— start Text provided —

I like the idea of PCI-E extenders so graphics cards could be externally used. It would definitely free up airflow in the case and be easier for many users to upgrade. This also has tremendous advantages to the extreme overclocking community. Tri-SLI is no longer a pain to cool. You don't have to worry about blocking slots since the connector barely uses any space. Normal users can use pci-E cards internally if they prefer so there is no pressure to change immediately. Laptop owners would definitely benefit. If you want to play games on your laptop now you just buy a 200 dollar external graphics card and you're good to go. External graphics cards have been tried before, but only using USB 2.0 which is pretty limiting. PCI-E would eliminate the performance gap and allow greater flexibility.

— end Text provided —

Problems.
1 > Name every group of users mentioned in the comment on PCI-E extenders.
2 > Carry on the comment on PCI-E extenders from its last sentence.
The material that comes next is unrelated to the comment on PCI-E extenders.

— start Given data —

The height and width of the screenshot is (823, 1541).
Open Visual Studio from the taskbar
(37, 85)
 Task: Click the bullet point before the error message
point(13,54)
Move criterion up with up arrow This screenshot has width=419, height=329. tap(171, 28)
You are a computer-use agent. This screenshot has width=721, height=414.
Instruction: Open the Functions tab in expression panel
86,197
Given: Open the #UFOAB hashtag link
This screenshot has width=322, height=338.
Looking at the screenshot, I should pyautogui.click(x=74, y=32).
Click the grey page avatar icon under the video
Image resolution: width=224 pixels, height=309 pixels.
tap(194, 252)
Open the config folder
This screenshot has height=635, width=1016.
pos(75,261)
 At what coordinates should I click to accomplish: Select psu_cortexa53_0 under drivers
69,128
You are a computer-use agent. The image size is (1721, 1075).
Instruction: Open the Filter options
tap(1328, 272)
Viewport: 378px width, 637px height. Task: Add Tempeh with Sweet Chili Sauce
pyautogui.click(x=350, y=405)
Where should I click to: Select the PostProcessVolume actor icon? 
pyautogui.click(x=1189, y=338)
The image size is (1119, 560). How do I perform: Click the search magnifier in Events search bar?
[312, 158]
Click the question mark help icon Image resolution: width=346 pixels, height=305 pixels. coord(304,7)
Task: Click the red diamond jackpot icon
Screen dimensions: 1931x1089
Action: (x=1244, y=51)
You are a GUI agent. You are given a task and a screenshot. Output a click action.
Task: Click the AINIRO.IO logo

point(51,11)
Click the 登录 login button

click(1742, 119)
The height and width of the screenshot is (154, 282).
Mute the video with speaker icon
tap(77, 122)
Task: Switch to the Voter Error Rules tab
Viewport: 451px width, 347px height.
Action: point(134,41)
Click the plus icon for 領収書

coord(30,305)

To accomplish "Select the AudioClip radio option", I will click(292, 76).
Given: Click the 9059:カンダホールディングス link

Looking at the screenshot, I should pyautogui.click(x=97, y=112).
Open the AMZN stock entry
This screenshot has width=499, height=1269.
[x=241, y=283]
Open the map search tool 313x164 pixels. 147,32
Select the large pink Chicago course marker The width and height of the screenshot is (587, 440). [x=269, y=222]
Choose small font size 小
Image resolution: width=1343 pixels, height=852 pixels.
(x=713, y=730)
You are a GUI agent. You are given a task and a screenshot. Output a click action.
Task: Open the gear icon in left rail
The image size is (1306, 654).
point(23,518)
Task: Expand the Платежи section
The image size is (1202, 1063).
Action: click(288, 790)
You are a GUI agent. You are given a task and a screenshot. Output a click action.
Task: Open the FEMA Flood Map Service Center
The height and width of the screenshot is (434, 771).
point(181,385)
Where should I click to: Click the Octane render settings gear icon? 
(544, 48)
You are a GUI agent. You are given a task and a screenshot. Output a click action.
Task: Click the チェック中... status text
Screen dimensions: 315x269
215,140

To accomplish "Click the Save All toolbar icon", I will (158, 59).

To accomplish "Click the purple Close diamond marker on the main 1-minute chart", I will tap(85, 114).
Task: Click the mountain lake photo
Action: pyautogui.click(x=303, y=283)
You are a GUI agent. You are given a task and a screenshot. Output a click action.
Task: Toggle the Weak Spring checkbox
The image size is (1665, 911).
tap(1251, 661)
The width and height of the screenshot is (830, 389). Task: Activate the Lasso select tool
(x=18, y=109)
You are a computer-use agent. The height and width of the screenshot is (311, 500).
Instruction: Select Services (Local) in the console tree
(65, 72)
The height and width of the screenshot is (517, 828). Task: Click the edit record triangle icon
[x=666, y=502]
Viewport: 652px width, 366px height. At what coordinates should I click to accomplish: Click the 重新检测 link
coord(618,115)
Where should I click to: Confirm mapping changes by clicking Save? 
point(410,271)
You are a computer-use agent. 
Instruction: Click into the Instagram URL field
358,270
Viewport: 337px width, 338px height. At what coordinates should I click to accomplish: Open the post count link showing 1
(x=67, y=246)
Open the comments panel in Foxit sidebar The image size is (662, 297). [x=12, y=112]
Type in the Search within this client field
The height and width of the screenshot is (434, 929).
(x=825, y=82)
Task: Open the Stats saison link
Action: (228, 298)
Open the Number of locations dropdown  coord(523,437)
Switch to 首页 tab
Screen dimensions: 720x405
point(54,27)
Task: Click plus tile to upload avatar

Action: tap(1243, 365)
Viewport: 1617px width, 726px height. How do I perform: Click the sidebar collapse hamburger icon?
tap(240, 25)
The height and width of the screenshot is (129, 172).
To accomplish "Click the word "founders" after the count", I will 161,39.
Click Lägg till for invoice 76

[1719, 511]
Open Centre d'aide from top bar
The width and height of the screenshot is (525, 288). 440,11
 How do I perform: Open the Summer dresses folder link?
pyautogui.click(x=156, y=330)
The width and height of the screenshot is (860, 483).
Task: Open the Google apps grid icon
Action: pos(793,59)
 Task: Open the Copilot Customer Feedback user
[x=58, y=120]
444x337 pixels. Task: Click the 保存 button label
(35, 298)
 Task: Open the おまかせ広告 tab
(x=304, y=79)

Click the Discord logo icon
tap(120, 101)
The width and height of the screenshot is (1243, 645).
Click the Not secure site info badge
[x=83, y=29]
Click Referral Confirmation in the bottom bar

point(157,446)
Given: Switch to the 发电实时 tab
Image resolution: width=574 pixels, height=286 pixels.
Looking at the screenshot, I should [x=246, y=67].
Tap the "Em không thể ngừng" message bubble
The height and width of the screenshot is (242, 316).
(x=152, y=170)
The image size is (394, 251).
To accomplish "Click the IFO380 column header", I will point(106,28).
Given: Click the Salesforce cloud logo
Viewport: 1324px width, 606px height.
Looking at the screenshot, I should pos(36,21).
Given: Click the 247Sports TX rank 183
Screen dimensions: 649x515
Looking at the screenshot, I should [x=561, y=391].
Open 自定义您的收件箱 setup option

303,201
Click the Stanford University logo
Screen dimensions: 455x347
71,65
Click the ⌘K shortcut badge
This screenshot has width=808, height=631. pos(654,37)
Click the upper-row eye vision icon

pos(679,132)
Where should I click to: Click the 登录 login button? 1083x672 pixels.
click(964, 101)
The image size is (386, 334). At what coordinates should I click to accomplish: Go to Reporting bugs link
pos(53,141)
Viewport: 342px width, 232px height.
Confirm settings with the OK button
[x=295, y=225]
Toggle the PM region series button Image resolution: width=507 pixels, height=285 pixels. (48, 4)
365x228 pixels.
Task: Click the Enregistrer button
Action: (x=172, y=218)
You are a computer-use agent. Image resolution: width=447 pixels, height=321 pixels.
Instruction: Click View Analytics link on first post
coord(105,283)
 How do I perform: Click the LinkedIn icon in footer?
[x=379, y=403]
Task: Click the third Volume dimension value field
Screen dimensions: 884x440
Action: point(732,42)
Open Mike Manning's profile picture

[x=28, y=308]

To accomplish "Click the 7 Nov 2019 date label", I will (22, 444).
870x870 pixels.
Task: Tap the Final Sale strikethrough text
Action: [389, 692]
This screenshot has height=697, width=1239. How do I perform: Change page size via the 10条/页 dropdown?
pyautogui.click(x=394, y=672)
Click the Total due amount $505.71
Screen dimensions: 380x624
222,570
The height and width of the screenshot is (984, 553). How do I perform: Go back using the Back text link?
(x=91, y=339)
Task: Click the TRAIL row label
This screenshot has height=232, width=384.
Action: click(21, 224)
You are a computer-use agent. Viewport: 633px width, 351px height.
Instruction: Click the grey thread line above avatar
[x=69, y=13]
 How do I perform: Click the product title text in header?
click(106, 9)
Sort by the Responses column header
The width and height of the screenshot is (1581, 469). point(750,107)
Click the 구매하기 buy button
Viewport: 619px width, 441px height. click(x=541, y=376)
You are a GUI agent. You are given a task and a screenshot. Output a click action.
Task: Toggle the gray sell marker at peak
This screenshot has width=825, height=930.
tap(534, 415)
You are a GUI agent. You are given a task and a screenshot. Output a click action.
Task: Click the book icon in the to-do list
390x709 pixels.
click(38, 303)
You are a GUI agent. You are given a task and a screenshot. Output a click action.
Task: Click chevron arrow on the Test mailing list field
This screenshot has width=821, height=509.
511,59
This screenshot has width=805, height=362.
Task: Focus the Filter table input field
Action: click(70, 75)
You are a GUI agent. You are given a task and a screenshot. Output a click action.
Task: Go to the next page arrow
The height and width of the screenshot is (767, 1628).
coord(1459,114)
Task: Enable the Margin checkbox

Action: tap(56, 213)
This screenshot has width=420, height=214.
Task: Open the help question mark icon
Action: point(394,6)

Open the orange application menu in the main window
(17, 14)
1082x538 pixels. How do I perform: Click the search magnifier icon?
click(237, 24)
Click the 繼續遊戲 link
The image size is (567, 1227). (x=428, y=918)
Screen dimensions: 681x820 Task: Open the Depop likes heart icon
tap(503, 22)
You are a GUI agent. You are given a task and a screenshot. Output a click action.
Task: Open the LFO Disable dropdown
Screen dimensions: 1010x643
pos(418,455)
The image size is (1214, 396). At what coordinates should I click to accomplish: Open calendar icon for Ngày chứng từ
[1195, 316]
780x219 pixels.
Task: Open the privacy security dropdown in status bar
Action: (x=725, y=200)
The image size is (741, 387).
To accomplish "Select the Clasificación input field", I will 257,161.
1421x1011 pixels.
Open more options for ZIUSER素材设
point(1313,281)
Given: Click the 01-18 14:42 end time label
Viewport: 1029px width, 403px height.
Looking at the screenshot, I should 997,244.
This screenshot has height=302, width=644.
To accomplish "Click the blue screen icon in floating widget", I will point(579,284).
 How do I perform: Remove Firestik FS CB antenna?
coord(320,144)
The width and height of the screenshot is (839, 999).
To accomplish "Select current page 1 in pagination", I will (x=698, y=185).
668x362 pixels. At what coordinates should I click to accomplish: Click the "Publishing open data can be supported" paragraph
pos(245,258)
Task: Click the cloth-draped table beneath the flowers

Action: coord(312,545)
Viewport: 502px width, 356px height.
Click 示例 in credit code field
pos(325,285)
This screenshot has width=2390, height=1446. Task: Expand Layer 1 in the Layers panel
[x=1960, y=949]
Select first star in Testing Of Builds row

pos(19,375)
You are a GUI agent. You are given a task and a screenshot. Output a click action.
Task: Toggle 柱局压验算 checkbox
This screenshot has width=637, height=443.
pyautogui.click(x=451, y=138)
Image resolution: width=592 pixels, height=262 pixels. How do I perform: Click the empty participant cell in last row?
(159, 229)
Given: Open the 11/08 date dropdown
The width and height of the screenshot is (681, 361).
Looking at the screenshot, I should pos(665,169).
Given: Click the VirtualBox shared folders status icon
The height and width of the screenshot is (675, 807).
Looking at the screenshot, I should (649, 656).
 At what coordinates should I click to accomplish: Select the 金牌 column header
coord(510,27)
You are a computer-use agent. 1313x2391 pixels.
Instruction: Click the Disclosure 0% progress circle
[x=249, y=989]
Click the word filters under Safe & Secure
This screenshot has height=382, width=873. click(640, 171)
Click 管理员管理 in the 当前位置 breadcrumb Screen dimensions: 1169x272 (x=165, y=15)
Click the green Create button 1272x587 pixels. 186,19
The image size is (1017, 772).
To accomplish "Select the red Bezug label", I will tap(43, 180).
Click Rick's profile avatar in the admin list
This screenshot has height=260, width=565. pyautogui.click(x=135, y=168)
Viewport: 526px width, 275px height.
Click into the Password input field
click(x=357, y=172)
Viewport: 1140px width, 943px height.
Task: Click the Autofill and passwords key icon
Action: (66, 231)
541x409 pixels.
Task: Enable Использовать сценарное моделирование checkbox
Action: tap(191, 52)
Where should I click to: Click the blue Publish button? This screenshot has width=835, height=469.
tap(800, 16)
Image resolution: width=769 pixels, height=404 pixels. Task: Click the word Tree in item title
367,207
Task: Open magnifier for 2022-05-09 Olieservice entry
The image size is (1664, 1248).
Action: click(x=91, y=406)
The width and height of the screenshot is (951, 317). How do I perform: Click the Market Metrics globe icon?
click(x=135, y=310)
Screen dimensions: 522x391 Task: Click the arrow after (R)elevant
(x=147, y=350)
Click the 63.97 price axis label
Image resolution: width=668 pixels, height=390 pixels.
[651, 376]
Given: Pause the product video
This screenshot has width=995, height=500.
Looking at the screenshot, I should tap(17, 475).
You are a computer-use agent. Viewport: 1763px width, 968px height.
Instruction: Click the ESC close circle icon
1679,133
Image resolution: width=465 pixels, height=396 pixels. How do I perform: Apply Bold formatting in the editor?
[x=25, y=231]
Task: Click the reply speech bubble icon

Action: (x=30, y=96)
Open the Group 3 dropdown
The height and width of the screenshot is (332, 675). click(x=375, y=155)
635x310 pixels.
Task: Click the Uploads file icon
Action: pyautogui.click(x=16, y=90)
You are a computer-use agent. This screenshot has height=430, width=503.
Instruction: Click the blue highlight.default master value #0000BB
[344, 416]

— end Given data —

Task responses.
1 > Many users, the extreme overclocking community, normal users, and laptop owners.

2 >
As for the ATX standard IT NEEDS TO DIE. I currently have space for 6 5.25 drives and 6 hard drives. With 1.5 terabyte drives costing 100 dollars, who the heck needs more than 2? Even if you're an extreme user, 2 1.5 TB hard drives in raid 0 with a 160GB SSD would be fine. The standard is so flawed it is unbelievable. Graphics cards are currently the hardest component to cool and any aftermarket solution usually costs 50-100% of the card's cost and more importantly blows hot air all around your case. The only solution I've seen that works well for lower end cards is a positive pressure case ( silverstone FT-01 ) and a passive card. On a 9600GT I was seeing 47C with no noise which was impressive and I'm surprised that SPCR didn't mention that if you are going fanless, positive pressure cases are the only way to go.

I'd definitely prefer the external pci-e solution. ATI XGP is currently the only solution out there, and I believe is limited to 3870. It shows that it is definitely possible though. Something needs to be done about computer cases though, they're insanely large considering what goes into them.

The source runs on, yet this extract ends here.